Cuando reflexionamos, en conversaciones con docentes de la sede San Bernardo, sobre el valor de la presencialidad, hemos definido espacios de pérdidas a recuperar en la Pandemia y el tremendo significado que tenían antes y no les asignábamos el valor potente que hoy, de cara a este análisis le damos. Espacios como el pasillo, el caminar juntos, alumnos, alumnas y maestros, es un momento de integración del aprendizaje, de reflexión sincera en la cual un estudiante inquiere más, consulta dudas, propone alternativas que no quiso, por distintas razones, dar en la clase o en público. Es en ese momento cuanta el estudiante que camina con nosotros está abierto al aprendizaje, está totalmente dispuesto a la enseñanza significativa pues hay duda o curiosidad.

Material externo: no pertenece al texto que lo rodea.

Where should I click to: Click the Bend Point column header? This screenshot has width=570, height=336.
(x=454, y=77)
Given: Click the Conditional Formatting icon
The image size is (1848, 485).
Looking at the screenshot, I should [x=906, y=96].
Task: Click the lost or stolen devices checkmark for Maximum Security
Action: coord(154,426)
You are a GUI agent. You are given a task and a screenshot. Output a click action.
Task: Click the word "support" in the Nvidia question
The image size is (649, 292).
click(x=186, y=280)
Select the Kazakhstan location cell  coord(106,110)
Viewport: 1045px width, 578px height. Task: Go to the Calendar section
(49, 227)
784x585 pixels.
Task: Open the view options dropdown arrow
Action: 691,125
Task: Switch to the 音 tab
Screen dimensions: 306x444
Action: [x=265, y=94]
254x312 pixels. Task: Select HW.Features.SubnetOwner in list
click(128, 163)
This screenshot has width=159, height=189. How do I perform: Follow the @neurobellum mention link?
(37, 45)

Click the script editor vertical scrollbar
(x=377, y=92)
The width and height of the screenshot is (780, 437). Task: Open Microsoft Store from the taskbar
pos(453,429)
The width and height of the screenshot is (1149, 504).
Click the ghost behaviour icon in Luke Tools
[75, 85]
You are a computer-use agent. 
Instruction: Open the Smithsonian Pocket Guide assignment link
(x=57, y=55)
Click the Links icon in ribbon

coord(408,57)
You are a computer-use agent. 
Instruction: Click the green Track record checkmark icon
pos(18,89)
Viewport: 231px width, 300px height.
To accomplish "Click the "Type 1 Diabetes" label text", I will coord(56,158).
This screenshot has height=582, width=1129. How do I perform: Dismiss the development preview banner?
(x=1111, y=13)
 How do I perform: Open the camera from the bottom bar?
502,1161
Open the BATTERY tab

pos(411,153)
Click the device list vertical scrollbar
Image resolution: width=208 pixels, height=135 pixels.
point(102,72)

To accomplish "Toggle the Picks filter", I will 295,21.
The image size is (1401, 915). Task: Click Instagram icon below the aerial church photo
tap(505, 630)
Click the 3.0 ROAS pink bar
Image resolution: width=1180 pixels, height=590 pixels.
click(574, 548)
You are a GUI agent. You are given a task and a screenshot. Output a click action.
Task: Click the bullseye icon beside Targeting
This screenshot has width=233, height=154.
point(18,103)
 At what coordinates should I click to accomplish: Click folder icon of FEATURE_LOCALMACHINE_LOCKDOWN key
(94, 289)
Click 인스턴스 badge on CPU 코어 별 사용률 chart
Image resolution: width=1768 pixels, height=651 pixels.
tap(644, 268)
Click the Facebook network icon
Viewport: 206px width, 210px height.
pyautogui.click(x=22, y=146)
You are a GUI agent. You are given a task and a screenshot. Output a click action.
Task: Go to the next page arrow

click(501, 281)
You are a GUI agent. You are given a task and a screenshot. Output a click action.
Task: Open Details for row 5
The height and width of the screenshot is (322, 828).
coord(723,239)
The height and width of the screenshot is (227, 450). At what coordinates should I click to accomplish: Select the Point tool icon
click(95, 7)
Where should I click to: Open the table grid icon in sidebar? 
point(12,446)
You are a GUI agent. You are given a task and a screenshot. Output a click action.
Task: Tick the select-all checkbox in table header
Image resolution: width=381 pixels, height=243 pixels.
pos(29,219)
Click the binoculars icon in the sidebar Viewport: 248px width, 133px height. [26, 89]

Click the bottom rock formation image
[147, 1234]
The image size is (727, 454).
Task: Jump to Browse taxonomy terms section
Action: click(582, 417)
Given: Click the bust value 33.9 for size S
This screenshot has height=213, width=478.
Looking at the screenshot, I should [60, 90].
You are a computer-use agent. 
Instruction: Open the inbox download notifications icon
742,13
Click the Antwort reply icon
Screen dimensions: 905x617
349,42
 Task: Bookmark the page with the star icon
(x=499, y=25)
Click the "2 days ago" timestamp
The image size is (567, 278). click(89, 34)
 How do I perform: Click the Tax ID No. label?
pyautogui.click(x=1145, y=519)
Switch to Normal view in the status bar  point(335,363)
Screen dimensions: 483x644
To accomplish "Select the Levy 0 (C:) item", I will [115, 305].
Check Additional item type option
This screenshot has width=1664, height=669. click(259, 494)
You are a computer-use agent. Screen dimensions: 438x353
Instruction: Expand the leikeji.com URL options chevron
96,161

La Pandemia nos quitó el pasillo, el café en el patio, espacios de docencia especiales que debemos recuperar. Otro momento que relevamos es el cierre de la clase, cuando el docente toma o guarda sus cosas lentamente y permite que los estudiantes se acerquen, en grupo o individualmente a conversar a internalizar las enseñanzas, a poner ejemplos. Estos momentos, estos espacios, son los que el mundo remoto u online nos invita a valorar hoy, preguntas como estas nos centran en lo nuevo de la resignificación de lo presencial. Espacios en el que no solo habitaba el docente, el alumno y alumna para darnos al saber, saber hacer, sino que para ser y convivir. Y tú, que lees esta columna, ¿qué espacios presenciales revalorizas hoy?, ¿qué preguntas te harías sobre el valor de la presencialidad?, ¿Qué prácticas debiéramos dejar de lado en la práctica presencial actual para que nuestros estudiantes se motiven a trasladarse y estar activos en la construcción del saber?